O senador Renan Calheiros afirmou ter apresentado uma proposta no Senado Federal para proteger e ressarcir os aposentados e pensionistas de Maceió após o escândalo envolvendo a aplicação de R$ 117 milhões do Instituto de Previdência dos Servidores de Maceió (Iprev) no Banco Master durante a gestão do ex-prefeito JHC.

Segundo Renan, o caso é considerado um dos mais graves entre os investigados pela Comissão de Assuntos Econômicos (CAE) do Senado, da qual ele é presidente. O senador declarou que Maceió foi “a única capital do país” a realizar aporte direto em letras financeiras do Banco Master, utilizando recursos previdenciários de aposentados e pensionistas.  

De acordo com o parlamentar, a proposta apresentada no Senado pretende obrigar o Fundo Garantidor de Créditos (FGC) a ressarcir fundos previdenciários públicos atingidos por operações financeiras investigadas ou consideradas fraudulentas. O projeto inclui diretamente os R$ 117 milhões aplicados pelo Iprev Maceió no Banco Master.  

Renan afirmou que o objetivo é impedir que aposentados sejam penalizados por decisões administrativas tomadas sem segurança financeira e sem garantias suficientes. Em declaração pública, o senador afirmou que “quem brinca com o dinheiro dos aposentados precisa responder pelos seus atos”.  

Suspeitas de fraude e assinaturas questionadas

Durante as investigações preliminares, Renan declarou haver indícios de irregularidades graves no processo que autorizou a operação financeira. Segundo ele, assinaturas de integrantes do conselho responsável pela autorização do investimento teriam sido fraudadas.

“O caso de Maceió é ainda mais grave porque não teve autorização do conselho que representa os aposentados. As assinaturas foram fraudadas”, afirmou o senador.  

As declarações ampliaram a pressão política sobre a antiga gestão municipal e fizeram o caso ganhar dimensão nacional dentro das investigações sobre o Banco Master.

Além disso, Renan declarou que a comissão já solicitou documentos, explicações e informações detalhadas sobre toda a tramitação do aporte milionário realizado pelo Iprev.  

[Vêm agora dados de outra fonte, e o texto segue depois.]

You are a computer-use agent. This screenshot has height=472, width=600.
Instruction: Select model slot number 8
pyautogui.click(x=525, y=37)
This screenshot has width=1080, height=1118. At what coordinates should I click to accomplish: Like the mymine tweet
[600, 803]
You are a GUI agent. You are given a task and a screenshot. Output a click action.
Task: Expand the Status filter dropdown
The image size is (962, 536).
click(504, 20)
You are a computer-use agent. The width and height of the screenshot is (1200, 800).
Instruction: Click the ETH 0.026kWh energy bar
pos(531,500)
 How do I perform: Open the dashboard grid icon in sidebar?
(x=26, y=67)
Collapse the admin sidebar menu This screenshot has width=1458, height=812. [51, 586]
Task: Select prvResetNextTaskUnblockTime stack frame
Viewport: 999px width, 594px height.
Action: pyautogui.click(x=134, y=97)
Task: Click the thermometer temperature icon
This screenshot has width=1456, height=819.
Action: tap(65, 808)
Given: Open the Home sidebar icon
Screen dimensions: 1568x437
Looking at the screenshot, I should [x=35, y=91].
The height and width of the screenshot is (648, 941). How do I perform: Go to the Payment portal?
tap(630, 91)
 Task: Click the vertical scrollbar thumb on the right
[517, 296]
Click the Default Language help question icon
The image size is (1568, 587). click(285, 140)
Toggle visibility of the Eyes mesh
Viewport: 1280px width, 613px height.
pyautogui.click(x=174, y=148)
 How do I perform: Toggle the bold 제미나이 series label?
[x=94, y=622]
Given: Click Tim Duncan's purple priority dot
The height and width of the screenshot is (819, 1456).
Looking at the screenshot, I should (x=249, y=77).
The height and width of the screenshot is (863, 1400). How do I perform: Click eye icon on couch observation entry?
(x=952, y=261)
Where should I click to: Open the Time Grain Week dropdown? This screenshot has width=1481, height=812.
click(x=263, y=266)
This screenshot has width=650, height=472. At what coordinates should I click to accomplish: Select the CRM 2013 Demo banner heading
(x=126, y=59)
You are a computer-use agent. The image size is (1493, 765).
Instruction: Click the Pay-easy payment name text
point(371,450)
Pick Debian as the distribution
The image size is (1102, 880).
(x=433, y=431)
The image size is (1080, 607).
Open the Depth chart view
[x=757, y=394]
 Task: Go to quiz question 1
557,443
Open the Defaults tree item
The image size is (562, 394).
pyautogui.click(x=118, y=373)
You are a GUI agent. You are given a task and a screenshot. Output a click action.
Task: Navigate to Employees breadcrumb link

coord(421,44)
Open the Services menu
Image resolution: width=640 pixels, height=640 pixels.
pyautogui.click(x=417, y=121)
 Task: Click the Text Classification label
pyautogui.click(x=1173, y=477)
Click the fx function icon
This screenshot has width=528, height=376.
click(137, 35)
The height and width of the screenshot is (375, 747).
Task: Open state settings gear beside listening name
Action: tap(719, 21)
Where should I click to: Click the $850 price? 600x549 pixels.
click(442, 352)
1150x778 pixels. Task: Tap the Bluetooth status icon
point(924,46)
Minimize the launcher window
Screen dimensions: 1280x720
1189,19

Comissão do Senado acompanha investigação

Segundo o senador, a CAE criou um grupo específico para acompanhar os desdobramentos do caso envolvendo Maceió. O grupo investiga não apenas o aporte dos R$ 117 milhões, mas também outras operações financeiras realizadas durante a gestão JHC, incluindo a venda da folha de pagamento da Prefeitura de Maceió ao BRB.  

Renan afirmou que a intenção é aprofundar as responsabilidades administrativas, financeiras e eventualmente criminais relacionadas ao caso.

“Vou até o fim e quero responsabilizar criminalmente uma a uma dessas pessoas que roubaram os aposentados e pensionistas”, declarou.  

PF aguarda autorização para investigar operação

Reportagens divulgadas recentemente apontam que a Polícia Federal aguarda autorização judicial para avançar em uma investigação específica sobre o repasse dos R$ 117 milhões do Iprev ao Banco Master.  

Segundo informações divulgadas, a PF apura possíveis indícios de gestão temerária, fraude documental e irregularidades na aplicação dos recursos previdenciários. O caso de Maceió passou a ser tratado separadamente pelo volume da operação e pelo fato de a capital alagoana ter sido a única capital brasileira a realizar esse tipo de aporte no banco.  

Caso Banco Master ganhou repercussão nacional

O escândalo envolvendo o Banco Master ganhou repercussão após investigações sobre supostas fraudes financeiras, operações de alto risco e problemas de solvência da instituição. O caso passou a ser tratado nacionalmente após ações da Polícia Federal e do Banco Central relacionadas à situação financeira do banco.  

As investigações também passaram a analisar aplicações feitas por fundos públicos e institutos de previdência municipais e estaduais em ativos ligados ao banco. Entre os casos citados estão operações realizadas por fundos previdenciários de diferentes estados e municípios brasileiros.  

No caso de Maceió, a principal preocupação levantada por integrantes da comissão do Senado é o risco de prejuízo direto aos aposentados e pensionistas vinculados ao Iprev, diante da ausência de garantias integrais para esse tipo de investimento.